- **What the task asks**:
After reading the lines below, count those that contain "near" and give the count alone.

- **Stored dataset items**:

******************************

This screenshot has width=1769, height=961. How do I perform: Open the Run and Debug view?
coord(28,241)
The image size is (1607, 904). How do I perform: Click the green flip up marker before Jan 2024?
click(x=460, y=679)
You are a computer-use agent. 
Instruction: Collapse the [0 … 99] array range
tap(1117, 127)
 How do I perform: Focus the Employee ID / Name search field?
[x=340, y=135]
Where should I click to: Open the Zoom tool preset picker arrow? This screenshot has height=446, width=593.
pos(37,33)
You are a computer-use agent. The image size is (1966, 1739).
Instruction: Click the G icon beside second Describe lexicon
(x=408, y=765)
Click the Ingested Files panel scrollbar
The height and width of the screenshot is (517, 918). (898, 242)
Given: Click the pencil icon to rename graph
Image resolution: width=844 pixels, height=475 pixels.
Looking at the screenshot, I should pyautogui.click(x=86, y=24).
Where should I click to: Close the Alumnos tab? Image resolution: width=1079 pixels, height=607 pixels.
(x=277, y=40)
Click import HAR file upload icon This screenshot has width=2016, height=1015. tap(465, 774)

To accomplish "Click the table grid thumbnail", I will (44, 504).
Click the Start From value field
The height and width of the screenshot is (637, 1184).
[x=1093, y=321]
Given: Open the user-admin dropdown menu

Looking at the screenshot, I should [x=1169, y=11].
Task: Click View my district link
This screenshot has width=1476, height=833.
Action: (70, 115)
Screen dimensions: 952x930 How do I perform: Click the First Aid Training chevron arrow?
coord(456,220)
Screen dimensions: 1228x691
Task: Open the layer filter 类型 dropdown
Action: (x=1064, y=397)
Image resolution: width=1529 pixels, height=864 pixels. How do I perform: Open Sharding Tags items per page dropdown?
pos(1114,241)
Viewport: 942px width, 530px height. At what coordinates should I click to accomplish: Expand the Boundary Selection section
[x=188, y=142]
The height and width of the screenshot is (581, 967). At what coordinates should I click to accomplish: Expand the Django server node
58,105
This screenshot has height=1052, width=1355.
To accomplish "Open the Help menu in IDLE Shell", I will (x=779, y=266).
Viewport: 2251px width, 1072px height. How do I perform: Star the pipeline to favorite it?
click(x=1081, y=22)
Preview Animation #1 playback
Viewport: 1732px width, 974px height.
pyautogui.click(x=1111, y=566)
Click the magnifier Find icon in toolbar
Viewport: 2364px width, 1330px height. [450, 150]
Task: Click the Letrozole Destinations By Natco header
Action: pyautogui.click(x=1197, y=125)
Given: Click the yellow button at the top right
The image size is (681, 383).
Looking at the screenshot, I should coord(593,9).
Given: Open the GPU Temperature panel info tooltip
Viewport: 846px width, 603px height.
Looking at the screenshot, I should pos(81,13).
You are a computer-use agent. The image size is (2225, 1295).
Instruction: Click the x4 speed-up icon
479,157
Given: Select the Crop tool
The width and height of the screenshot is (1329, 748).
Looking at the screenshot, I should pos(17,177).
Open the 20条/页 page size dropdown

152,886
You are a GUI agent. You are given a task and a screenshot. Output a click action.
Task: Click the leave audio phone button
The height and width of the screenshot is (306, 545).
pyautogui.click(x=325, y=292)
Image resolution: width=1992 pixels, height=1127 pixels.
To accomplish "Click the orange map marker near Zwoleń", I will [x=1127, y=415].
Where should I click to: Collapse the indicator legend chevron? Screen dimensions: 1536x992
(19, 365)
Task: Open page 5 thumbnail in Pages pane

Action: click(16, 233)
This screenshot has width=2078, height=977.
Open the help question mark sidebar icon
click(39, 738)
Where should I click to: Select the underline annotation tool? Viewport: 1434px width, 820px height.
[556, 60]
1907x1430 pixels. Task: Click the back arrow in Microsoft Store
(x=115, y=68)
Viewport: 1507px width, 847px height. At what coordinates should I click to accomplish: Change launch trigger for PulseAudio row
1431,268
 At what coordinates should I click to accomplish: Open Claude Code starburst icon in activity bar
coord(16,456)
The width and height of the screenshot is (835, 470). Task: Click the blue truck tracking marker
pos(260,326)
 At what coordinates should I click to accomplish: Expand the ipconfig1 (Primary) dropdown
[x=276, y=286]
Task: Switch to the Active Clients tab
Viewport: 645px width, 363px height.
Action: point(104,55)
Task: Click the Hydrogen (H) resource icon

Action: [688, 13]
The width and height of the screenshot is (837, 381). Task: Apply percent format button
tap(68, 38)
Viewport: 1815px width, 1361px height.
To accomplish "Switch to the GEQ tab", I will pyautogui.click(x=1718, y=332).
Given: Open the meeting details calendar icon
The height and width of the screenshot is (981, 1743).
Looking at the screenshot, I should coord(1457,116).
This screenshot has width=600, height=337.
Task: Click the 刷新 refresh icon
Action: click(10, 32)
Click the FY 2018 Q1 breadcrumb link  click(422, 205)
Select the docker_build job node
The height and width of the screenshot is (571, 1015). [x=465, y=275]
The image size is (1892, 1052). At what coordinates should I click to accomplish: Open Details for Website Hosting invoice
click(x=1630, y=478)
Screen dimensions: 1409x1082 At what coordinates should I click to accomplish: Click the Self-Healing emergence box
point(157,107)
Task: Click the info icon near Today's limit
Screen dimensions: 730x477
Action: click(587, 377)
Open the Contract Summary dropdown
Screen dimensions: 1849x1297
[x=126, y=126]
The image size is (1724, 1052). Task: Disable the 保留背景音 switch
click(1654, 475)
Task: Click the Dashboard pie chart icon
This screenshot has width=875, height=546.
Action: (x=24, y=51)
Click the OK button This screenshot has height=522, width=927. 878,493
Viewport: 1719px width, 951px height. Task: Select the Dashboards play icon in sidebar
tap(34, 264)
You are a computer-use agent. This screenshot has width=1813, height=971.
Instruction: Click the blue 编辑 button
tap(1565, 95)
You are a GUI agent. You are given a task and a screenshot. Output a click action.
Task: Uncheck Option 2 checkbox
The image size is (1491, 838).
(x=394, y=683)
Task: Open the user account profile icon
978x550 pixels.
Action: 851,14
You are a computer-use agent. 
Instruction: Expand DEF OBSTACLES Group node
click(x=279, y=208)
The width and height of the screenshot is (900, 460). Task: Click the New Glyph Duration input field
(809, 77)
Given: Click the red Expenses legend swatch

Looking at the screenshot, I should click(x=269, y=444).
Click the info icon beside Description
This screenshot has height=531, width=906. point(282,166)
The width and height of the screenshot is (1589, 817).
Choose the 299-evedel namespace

******************************

- **Solution for this problem**:
2